§ **ASSIGNED TASK**
Output every line of the entries from the line containing "Where should I click to: Click the MAESTRI" through the last, exactly, with no other content.

(Recorded data)
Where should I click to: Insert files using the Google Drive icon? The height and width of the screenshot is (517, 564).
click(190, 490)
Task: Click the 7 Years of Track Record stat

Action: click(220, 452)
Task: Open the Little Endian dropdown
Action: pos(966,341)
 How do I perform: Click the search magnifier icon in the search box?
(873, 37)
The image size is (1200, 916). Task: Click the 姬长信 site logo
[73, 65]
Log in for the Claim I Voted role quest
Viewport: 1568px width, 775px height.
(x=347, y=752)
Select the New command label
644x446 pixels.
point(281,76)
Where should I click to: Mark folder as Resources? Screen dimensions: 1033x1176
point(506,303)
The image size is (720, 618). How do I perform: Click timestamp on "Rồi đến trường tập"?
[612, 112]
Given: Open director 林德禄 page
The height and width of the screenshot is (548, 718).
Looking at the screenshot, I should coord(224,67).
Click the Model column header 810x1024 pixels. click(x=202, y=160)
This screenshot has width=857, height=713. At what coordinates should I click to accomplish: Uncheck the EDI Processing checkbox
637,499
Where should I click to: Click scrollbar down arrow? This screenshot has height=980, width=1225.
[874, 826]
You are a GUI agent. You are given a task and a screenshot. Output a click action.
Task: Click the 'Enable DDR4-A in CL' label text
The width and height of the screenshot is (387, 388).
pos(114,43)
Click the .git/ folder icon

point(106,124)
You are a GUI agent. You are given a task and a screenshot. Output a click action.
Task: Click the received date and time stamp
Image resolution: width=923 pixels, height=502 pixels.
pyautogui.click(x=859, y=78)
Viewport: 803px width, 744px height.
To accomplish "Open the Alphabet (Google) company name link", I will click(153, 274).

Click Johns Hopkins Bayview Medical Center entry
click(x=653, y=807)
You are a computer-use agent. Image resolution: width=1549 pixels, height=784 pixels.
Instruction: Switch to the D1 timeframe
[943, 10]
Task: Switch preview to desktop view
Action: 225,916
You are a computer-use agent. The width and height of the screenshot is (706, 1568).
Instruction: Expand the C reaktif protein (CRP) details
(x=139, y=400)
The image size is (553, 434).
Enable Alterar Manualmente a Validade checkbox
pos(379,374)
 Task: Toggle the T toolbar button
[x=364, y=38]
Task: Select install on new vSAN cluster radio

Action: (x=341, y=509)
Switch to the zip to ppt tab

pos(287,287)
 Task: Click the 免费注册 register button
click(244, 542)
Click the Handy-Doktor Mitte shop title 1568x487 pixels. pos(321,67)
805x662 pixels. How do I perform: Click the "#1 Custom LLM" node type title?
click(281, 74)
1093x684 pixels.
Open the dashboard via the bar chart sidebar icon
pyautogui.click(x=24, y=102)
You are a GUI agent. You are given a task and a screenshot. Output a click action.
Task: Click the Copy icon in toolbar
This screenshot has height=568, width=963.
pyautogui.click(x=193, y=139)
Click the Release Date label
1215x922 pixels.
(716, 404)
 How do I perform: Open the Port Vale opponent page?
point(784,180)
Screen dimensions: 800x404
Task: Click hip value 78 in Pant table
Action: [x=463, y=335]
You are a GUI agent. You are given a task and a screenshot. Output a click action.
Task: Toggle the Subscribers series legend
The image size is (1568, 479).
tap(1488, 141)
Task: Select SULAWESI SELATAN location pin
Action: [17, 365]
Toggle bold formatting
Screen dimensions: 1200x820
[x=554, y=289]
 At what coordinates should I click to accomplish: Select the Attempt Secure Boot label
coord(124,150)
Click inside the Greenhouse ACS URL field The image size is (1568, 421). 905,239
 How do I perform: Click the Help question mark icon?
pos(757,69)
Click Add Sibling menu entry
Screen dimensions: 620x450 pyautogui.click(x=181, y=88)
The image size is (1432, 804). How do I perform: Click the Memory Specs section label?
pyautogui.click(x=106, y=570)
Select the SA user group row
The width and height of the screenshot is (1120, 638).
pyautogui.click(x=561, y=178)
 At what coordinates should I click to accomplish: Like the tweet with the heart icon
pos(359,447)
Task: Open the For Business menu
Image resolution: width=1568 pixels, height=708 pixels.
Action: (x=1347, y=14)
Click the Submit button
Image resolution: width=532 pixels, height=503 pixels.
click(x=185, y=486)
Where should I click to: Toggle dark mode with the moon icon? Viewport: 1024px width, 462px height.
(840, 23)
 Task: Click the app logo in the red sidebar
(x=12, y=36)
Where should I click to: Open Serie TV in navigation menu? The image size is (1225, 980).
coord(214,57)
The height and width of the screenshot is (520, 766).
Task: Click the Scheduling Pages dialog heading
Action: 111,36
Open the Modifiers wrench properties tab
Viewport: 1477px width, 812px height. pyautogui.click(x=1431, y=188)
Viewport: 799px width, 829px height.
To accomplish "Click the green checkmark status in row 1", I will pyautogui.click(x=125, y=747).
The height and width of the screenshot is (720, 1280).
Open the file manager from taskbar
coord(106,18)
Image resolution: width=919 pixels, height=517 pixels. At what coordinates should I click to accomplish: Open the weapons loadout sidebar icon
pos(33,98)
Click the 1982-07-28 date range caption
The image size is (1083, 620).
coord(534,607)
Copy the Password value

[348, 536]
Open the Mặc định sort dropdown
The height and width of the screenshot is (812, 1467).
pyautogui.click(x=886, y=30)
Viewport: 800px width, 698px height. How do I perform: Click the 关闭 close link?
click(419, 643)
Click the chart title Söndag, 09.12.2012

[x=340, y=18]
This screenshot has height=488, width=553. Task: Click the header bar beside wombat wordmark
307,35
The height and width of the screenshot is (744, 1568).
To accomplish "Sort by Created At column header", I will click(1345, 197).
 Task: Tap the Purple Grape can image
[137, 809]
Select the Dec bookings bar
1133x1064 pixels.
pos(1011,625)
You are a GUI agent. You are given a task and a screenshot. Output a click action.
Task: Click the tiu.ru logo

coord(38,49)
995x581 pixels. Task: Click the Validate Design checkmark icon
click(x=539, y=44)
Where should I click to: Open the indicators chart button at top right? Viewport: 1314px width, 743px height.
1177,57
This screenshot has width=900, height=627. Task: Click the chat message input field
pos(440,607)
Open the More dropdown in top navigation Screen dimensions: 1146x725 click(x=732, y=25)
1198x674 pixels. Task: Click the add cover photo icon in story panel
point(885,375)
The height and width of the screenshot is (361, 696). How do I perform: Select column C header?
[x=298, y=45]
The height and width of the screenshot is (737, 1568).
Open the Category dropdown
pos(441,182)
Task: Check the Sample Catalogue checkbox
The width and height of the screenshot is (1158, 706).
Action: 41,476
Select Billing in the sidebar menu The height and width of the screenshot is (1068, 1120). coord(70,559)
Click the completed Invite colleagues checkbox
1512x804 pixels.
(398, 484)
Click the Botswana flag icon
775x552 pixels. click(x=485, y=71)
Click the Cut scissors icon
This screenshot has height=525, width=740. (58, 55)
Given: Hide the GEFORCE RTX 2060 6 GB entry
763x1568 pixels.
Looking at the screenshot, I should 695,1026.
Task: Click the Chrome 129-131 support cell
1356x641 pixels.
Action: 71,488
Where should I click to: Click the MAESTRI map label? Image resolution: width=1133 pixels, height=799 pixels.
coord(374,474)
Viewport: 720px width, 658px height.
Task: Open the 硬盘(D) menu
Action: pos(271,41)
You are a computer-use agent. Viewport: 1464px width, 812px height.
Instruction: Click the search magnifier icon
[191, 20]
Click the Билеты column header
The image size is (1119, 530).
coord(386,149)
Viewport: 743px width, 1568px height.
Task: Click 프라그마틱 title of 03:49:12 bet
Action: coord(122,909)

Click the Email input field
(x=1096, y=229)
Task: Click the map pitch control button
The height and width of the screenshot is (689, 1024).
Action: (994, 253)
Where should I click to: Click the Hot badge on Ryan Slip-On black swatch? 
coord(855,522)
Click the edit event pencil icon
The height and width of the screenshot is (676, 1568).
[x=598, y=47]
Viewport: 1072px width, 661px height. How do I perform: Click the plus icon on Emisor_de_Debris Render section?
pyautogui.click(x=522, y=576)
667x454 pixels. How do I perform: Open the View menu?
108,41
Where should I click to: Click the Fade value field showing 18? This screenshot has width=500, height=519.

§ **RESPONSE TO THIS TASK**
Where should I click to: Click the MAESTRI map label? Image resolution: width=1133 pixels, height=799 pixels.
coord(374,474)
Viewport: 720px width, 658px height.
Task: Open the 硬盘(D) menu
Action: pos(271,41)
You are a computer-use agent. Viewport: 1464px width, 812px height.
Instruction: Click the search magnifier icon
[191, 20]
Click the Билеты column header
The image size is (1119, 530).
coord(386,149)
Viewport: 743px width, 1568px height.
Task: Click 프라그마틱 title of 03:49:12 bet
Action: coord(122,909)

Click the Email input field
(x=1096, y=229)
Task: Click the map pitch control button
The height and width of the screenshot is (689, 1024).
Action: (994, 253)
Where should I click to: Click the Hot badge on Ryan Slip-On black swatch? 
coord(855,522)
Click the edit event pencil icon
The height and width of the screenshot is (676, 1568).
[x=598, y=47]
Viewport: 1072px width, 661px height. How do I perform: Click the plus icon on Emisor_de_Debris Render section?
pyautogui.click(x=522, y=576)
667x454 pixels. How do I perform: Open the View menu?
108,41
Where should I click to: Click the Fade value field showing 18? This screenshot has width=500, height=519.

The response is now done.